L'aérobic affecte la posture et la stabilisation correctes, et renforce ainsi la conscience de votre corps. Il ne faut pas oublier que l'activité physique réduit le niveau de stress négatif et améliore également votre bien-être. Pendant l'entraînement, endorphinessont libérées, les soi-disant hormones du bonheur.
5. Exemples d'exercices aérobiques
La base de l'entraînement aérobie sont des exercices avec de l'oxygène, c'est-à-dire formes d'activitételles que: marcher, courir, nager, faire du vélo, patiner ou faire du patin à roues alignées, ainsi que sauter à la corde, craquements, pompes, monter les escaliers, sauts, marche rapide, cyclisme régulier, soulever des poids et faire de l'exercice sur le multi-gym.
Il est essentiel que votre fréquence cardiaque soit de 65 à 70 % de votre fréquence cardiaque maximale (120–140 battements).
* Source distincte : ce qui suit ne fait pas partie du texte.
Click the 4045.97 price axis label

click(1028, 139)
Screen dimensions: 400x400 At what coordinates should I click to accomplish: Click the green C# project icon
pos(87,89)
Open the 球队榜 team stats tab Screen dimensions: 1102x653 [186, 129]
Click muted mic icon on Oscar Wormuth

Dans le club de fitness, dans le cadre de l'entraînement à l'oxygène, vous pouvez effectuer des exercices avec des équipements: squats avec des h altères légers ou tirant des h altères vers la poitrine, utilisez le soi-disant atlas, stepper, tapis roulant ou vélo stationnaire. L'exercice aérobie à la maison peut être effectué sans équipement spécialisé.